About the Filmmakers
Rita Ciolek immigrated to the United States from Poland in 1995. She spent the first few years in Chicago working towards a bachelor degree, and in 2001, she graduated in the top 25 students in the senior class from the DePaul University’s College of Commerce while at the same time obtaining a CPA certification. Upon graduation, Rita joined an accounting firm PricewaterhouseCoopers where she worked for nearly a decade and where she gained valuable business skills in strategy, leadership, and teamwork. Eventually, her adventurous spirit and passion for storytelling led her to pursue a Master of Fine Arts in Cinema degree from the School of Cinematic Arts at DePaul University (2015). Wanting to combine her business skills with her newly awakened creative side, Rita founded Kazia Productions, LLC a media production company that aims to create human interest and social impact stories. Rita’s notable works include “Jax,” which was nominated for Best Editing and which won a Best Documentary award at the 2014 DePaul University Premiere Film Festival. For her MFA thesis work, Rita wrote, directed and produced “Growing Strong.”
More From the Filmmakers
I wrote and later directed/produced “Growing Strong” while pursuing an MFA in Cinema at DePaul University in Chicago. The entire process, from writing the logline to finalizing the director’s cut took about a year and a half of extremely hard work, many sacrifices, even broken bones. Despite the difficulties of making a student film, we managed to put together an amazing team of women and men, find incredible actors, and zero in on spectacular locations for where to film the story. When I reflect back on the entire production process, I can summarize it by saying that “Growing Strong” is a film that was ‘meant to be.’ Somehow, someway, I felt guided to the right people, the right places, the right resources.
In the story, physically and emotionally abused girl finds refuge at her grandmother’s horse farm and begins to heal from abuse inflicted on her by her father. As such, one of the most important tasks during pre-production, aside from casting, was to find an old farmhouse suitable for the story. As serendipity would have it, a friend called a friend and, during our second scouting trip to Kentucky, we secured Caledonia Farm where we shot the majority of scenes. While filming, a local newspaper journalist named Paul Gibson came to interview me, and later stated in an article: “Ironically, Caledonia Farm LLC was previously owned and operated as the Bethlehem Farm and dedicated to helping women in racing rehab their lives from alcohol, drug, and physical abuse (…).”

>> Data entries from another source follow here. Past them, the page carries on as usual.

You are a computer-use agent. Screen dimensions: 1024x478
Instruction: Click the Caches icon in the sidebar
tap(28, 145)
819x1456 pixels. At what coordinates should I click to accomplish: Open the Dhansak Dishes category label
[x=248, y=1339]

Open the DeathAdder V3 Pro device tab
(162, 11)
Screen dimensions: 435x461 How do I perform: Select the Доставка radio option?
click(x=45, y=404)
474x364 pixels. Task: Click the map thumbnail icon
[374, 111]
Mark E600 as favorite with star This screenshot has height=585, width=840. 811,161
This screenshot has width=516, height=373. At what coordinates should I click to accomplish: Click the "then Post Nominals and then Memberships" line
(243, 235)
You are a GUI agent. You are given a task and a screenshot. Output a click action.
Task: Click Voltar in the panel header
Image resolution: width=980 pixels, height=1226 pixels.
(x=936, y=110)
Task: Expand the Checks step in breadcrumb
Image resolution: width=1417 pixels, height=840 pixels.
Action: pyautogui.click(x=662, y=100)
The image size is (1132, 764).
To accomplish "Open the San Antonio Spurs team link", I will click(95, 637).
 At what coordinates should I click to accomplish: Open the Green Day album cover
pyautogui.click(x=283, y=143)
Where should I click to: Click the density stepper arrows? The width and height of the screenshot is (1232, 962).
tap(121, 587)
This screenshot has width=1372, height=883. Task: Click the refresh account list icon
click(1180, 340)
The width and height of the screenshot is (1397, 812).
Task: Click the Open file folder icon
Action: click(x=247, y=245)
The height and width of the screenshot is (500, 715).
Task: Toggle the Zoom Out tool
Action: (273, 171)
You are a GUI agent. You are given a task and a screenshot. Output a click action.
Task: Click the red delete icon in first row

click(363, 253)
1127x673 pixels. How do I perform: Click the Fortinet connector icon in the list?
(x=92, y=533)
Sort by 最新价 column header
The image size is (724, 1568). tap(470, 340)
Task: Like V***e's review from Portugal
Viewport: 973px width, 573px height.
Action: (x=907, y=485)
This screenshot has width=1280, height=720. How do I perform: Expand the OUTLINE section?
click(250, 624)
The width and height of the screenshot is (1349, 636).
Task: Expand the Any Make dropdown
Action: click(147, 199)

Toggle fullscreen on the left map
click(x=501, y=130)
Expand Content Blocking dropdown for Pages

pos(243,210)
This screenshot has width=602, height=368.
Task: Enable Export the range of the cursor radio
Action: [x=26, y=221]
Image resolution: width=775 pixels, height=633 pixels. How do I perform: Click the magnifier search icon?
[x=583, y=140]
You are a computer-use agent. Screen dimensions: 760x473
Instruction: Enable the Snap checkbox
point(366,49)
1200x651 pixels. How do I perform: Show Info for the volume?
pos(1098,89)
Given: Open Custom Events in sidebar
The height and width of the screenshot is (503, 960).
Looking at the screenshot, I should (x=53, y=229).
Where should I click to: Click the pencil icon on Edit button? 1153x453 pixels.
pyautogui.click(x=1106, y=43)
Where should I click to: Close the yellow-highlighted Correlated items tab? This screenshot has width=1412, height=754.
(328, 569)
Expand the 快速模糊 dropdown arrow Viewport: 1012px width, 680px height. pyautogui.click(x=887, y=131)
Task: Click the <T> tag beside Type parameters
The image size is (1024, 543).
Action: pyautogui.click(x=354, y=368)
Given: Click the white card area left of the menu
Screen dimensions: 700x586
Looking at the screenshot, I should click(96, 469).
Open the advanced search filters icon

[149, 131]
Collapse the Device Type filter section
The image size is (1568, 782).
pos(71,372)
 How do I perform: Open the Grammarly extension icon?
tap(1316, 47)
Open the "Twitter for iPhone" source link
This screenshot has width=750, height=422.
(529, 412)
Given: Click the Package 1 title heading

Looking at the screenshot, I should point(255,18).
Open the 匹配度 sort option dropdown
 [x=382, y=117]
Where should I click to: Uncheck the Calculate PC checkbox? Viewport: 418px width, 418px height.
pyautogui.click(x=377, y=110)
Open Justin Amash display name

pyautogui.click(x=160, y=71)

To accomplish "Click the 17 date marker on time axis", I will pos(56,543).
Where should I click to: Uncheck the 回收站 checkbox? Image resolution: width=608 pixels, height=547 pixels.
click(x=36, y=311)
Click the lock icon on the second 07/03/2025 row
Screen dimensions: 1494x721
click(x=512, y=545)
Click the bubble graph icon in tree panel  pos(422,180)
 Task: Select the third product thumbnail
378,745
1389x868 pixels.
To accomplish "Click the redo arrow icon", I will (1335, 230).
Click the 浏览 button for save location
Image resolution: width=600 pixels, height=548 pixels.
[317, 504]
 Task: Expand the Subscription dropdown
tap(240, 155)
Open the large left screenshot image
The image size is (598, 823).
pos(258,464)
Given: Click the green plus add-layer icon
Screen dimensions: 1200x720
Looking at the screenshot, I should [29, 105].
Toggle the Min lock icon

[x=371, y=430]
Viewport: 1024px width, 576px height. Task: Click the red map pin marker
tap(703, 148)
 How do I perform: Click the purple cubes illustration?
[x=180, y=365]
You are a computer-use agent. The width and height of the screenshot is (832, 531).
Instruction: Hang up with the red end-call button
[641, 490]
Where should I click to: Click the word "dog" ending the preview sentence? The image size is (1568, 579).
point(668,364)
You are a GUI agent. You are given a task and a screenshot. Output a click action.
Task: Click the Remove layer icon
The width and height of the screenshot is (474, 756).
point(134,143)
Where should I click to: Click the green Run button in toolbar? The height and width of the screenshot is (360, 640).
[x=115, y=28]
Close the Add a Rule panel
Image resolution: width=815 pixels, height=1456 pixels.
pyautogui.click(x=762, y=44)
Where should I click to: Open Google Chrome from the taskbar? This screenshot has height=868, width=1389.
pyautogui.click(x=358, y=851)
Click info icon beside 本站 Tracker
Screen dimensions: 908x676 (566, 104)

I felt called to make “Growing Strong” because I had lived through the experience of physical and emotional abuse as a child, and its many not so colorful consequences. PTSD including addictions and anxieties tormented me for many years. Yet, I didn’t realize that there was a connection between my self-destructive behaviors as an adolescent and young adult, and the abuse I endured during childhood. I just remember feeling a lot of pain and really not knowing where it was coming from. It took years of therapy and healing to finally connect the dots. My hope is that by watching “Growing Strong” audiences will take away an understanding that physical and emotional abuse psychologically wounds the child, and also that an inward spiritual journey is a viable path for healing.